Порядком устав от «волокуш», курсанты возвращаются в казарму и видят посреди нее огромную кучу всякого барахла, рядом с кучей – комэск Кубловский. Пока сушили аэродром, он предпринял шмон по тумбочкам и выкинул из них на пол все, с его точки зрения, лишнее:
– Чего только у вас нет!.. У каждого по паре вшивников, вас что, не одевают?! Барахольщики какие-то! Гусев, вот это я нашел в твоей тумбочке, что это?
– Фига…
Комэск смотрит на кусок свинца величиной с кулак – действительно, отлитая из свинца фига.
– Где взял?
– Сам отлил.
– Зачем?
– Не знаю…
– Хм… Я ее, пожалуй, себе возьму. Тараскин, расскажи всем, зачем ты в свою тумбочку наклеил голых баб?
– Просто…
– Да нет, не просто! Тараскин, вместо того, чтобы думать о полетах, открывает свою тумбочку, смотрит на голых баб и получает ЭСТЕТИЧЕСКОЕ удовлетворение! Вот что еще я нашел у будущих краснозвездных соколов! – Кубик вынимает из кучи большой полиэтиленовый мешок, полный таблеток и мазей. – От чего вы лечитесь, ведь все вы прошли медкомиссию и абсолютно здоровы!
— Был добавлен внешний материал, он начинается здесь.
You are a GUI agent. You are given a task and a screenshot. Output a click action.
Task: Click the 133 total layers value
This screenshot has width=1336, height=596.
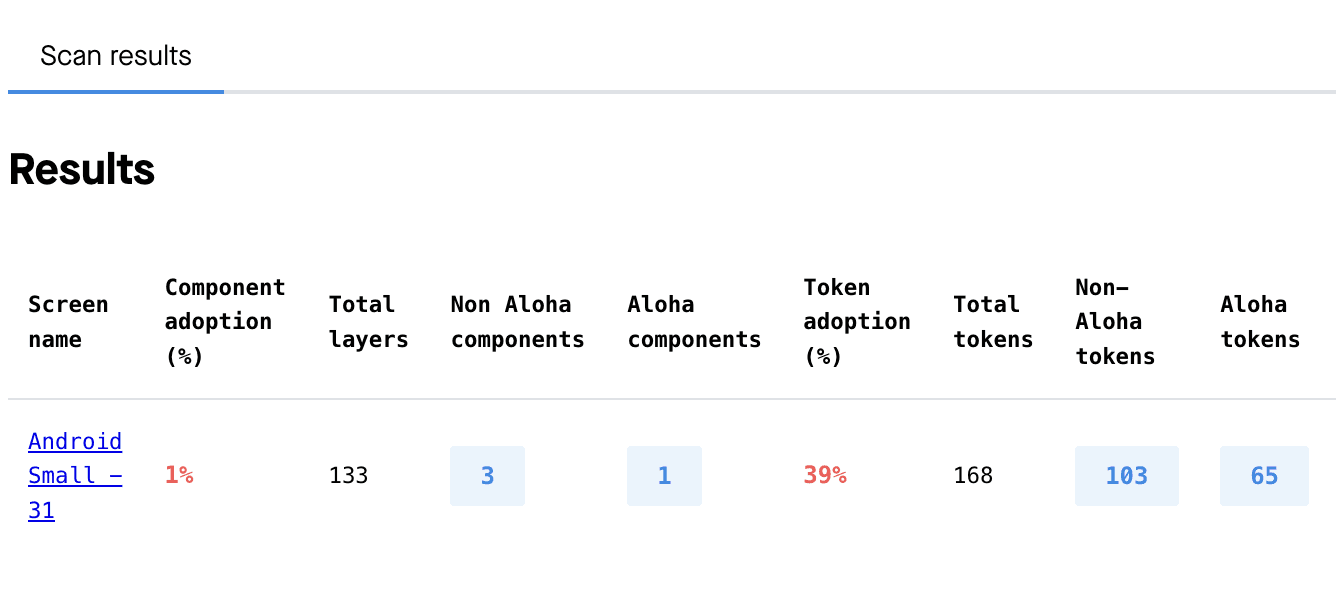(349, 476)
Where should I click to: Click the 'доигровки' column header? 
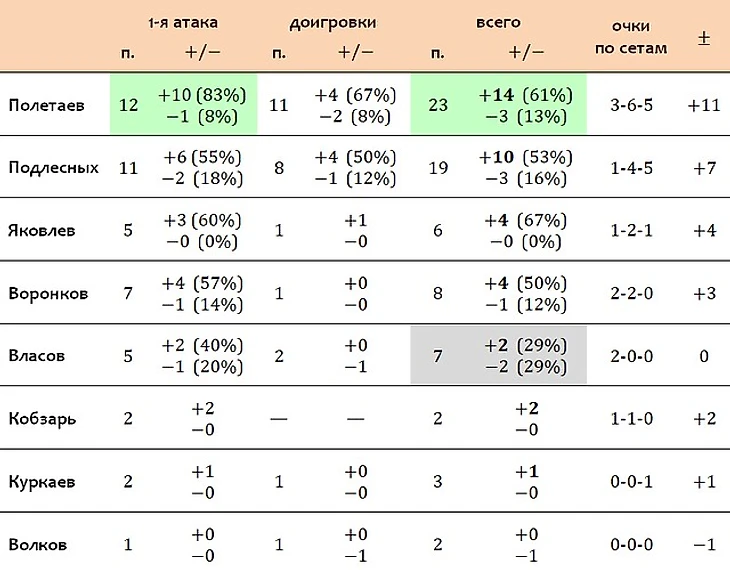point(333,23)
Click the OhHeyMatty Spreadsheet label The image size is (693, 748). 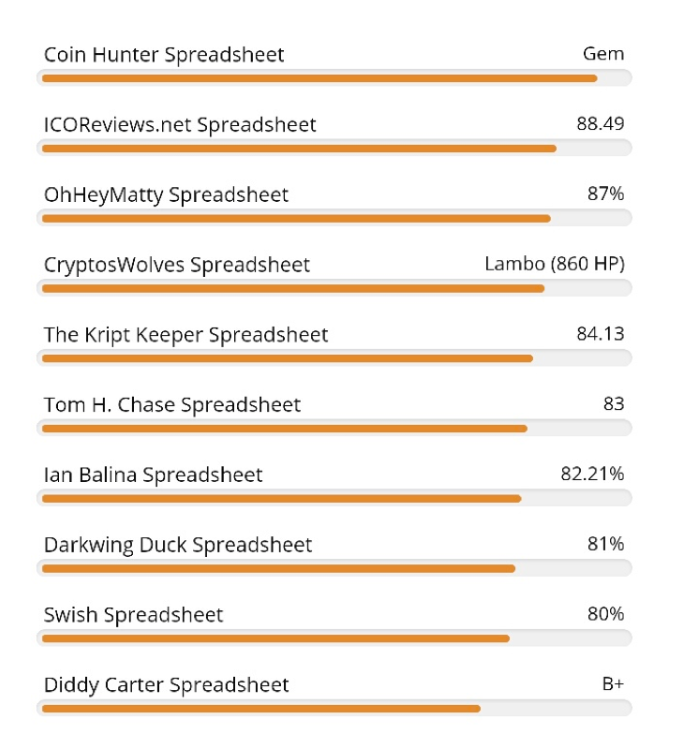[166, 195]
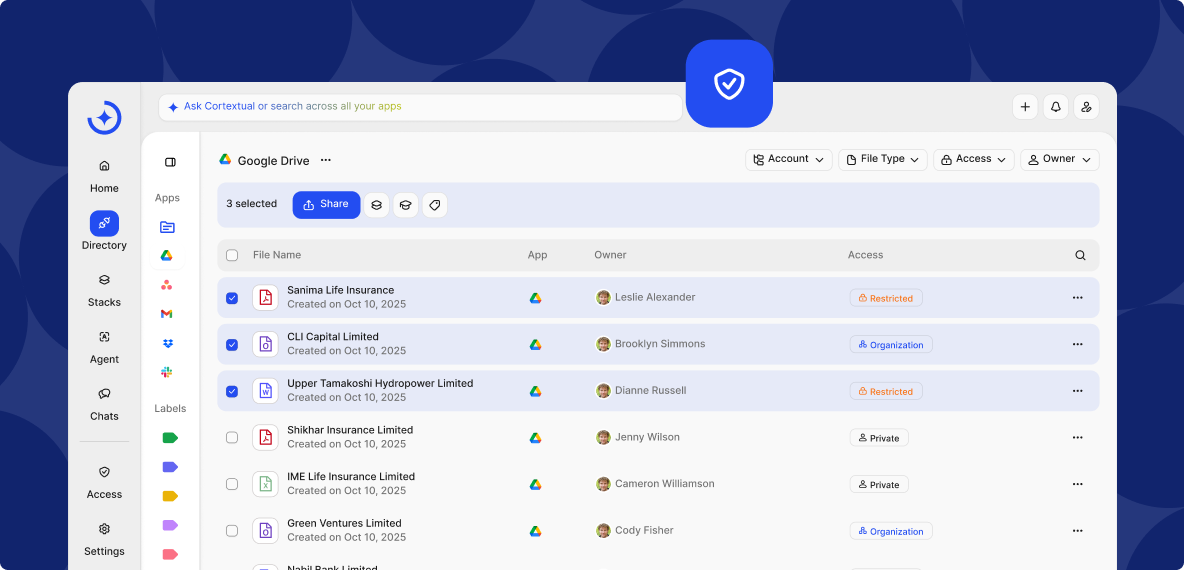
Task: Open the Agent navigation item
Action: (104, 346)
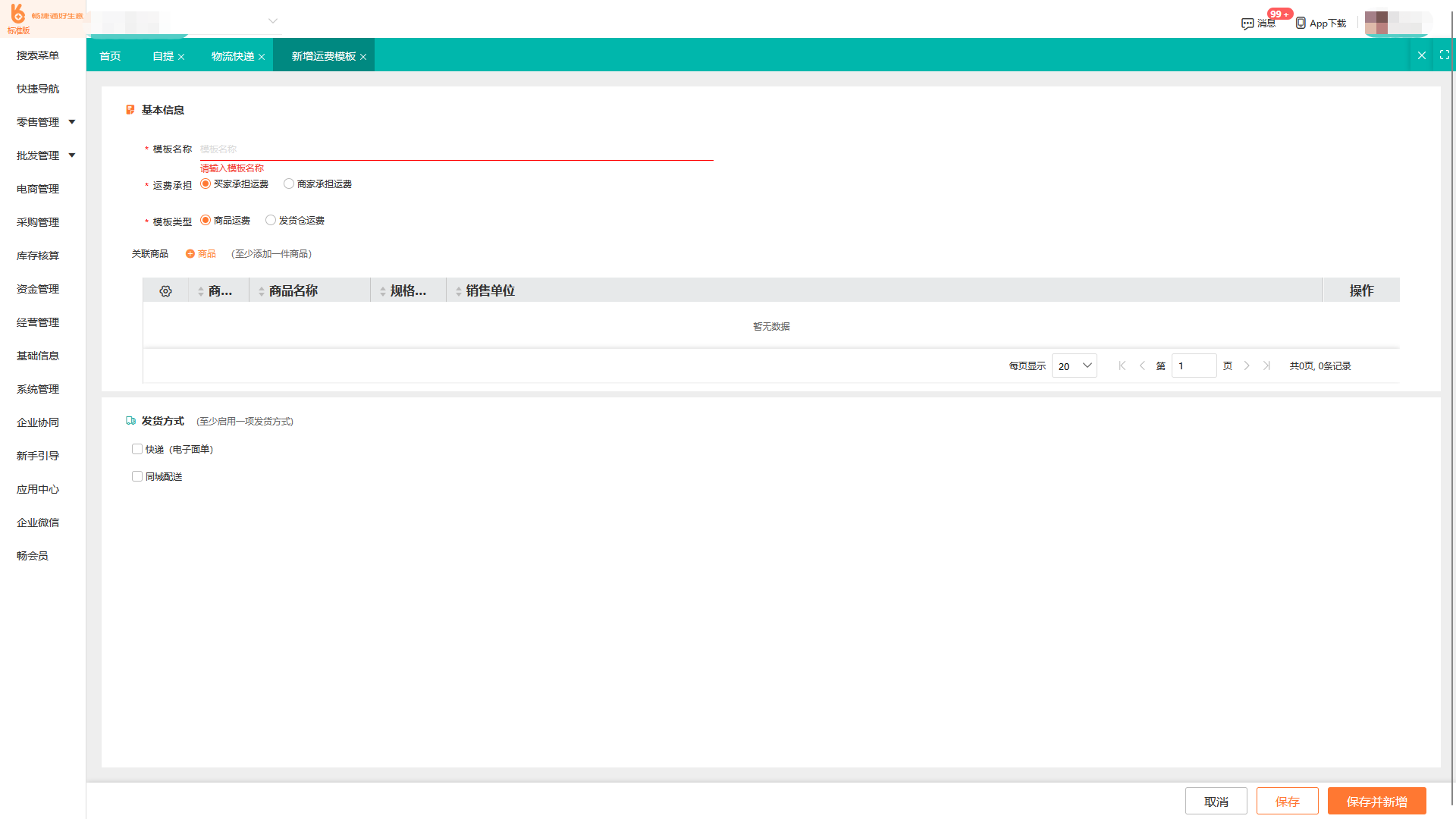Viewport: 1456px width, 819px height.
Task: Enable 同城配送 checkbox
Action: [137, 475]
Да этим мешком можно целый батальон отравить! Среди вас что, есть желающие посадить себе печень?.. Пылюк!
– Среди меня - нет!
– Да я уже не о том! Твой блокнот?
– Мой.
– Сам почитаешь свои стишки, или мне?
– Товарищ командир, не надо читать, отдайте блокнот, пожалуйста!
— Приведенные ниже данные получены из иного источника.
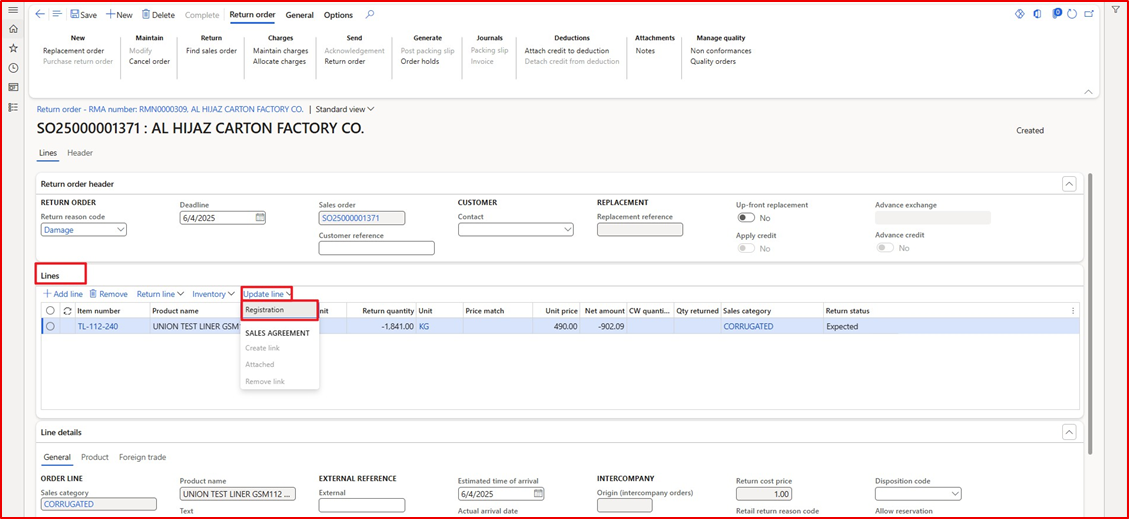This screenshot has height=519, width=1129.
Task: Switch to the Header tab
Action: 80,153
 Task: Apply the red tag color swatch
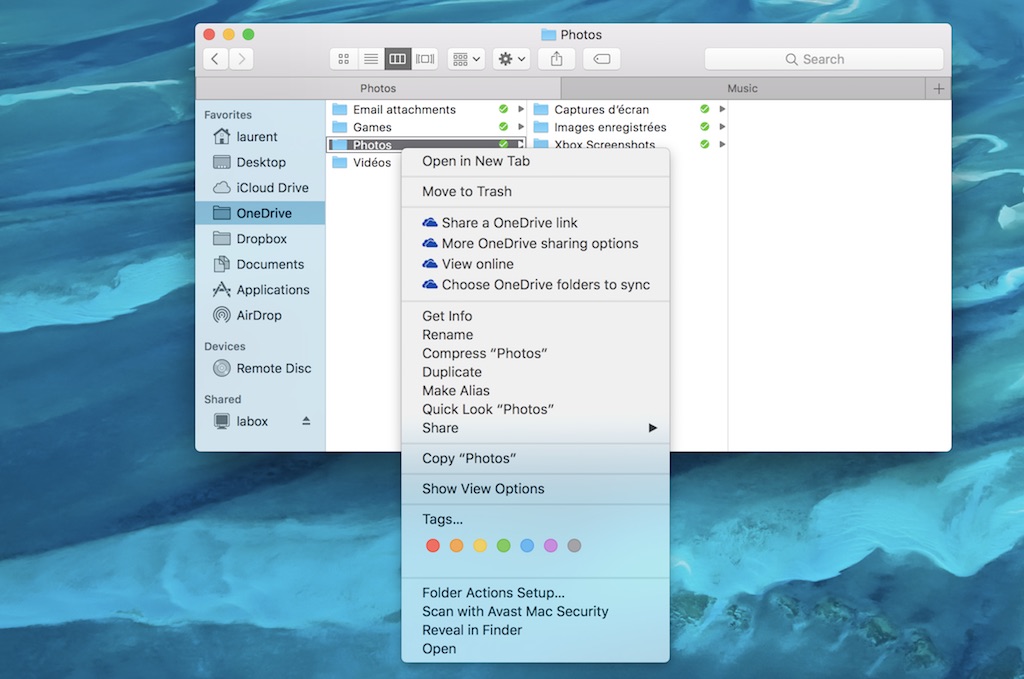coord(432,546)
– Во! – комэск показал Игорю свинцовую фигу, отобранную у Гуся, – ладно, сам почитаю…:
Однажды утром, в ясную погоду,
Борис проснулся, поглядел в окно,
Зевнул многозначительно и гордо,
Одел штаны и вышел на крыльцо.
Подрыгав в судорогах левою ногою
И, встрепенувшись от ночного мора,
Направился в спасительный сортир,
Стоявший у высокого забора.
Но вот несчастье, с ним везде оно.
Он оступился и упал в говно…
Получилась премьера Пылюковых стихов про Борю, которые он писал от нечего делать и никому до сих пор не показывал. Инструкторы, заслышав стихи, подтянулись из своего кубрика и хихикали в сторонке.
– Но все-таки в душе он был доволен… – продолжал Кубик чтение наиболее понравившихся мест…:
…Присев под тополем возле большого камня,
Смочив водярой подорожника листок,
Приложил к ране, выпил водочки чуток
И начал размышлять о предстоящем плане…
Это была поэма «Борис на рыбалке»…:
…На голову Бориса шмякнулось крыло,
И лишь когда открылись оба глаза,
Он увидал, что по реке плыло
Два окунька, три ельчика и восемь водолазов…
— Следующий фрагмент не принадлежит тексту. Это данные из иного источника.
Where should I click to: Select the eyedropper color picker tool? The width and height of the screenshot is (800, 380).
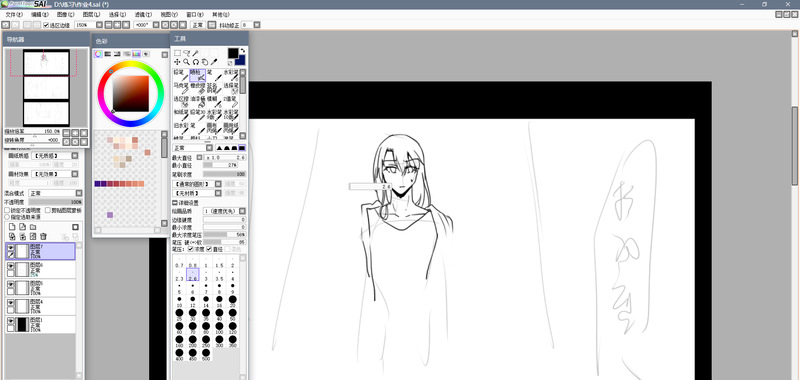point(214,62)
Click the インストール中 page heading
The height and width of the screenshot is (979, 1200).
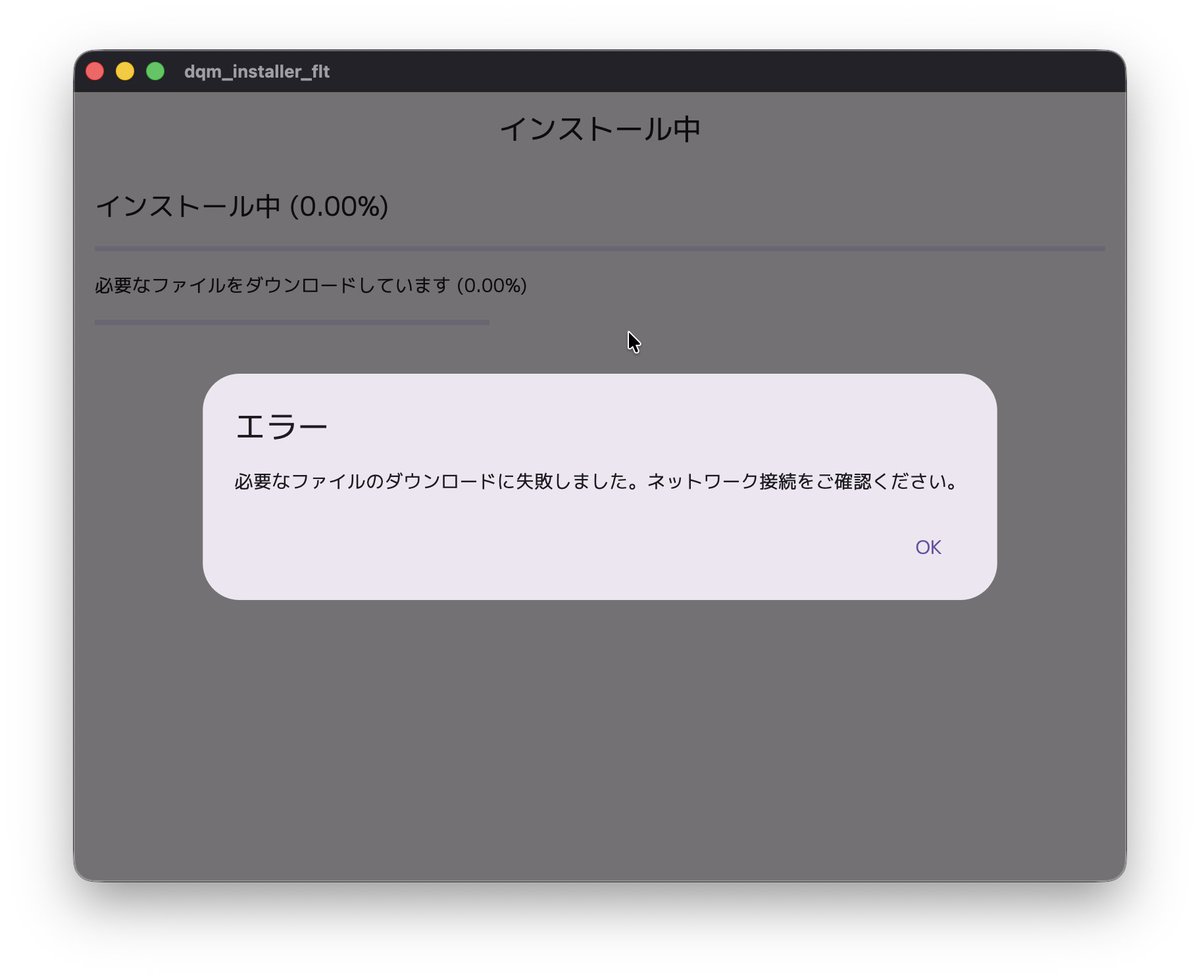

Кубик так увлекся, что не замечал, как курсанты выуживали из кучи свои пожитки. Дочитав выборочно про «рыбалку», он принялся за «Первый самостоятельный полет Бориса Ели-на»:
…Но вот уж скоро двадцать пять,
Убрал шасси, доклад.
Из живота вернулся вспять Вчерашний шоколад…
…Вдруг самолет, создавши крен,
Стремглав рванулся вниз:
Вчера был праздник у Элен,
Не хило набрались
…Борис в башке наводит шмон,
Все перепутались слова,
На жопу съехал шлемофон,
Ужасно взмокла голова…
…Да, перегрузка – это вещь,
Особенно – с похмелья…
…Было видно, что Кубик читает с удовольствием. Инструкторы хихикали, курсанты ржали, Пылюк воспринимал происходящее как бурные, несмолкающие аплодисменты себе. А Боря, которому стихи в общем-то нравились, не мог понять, над чем смеются: над стихами, над Пылюком, над Кубиком или над ним.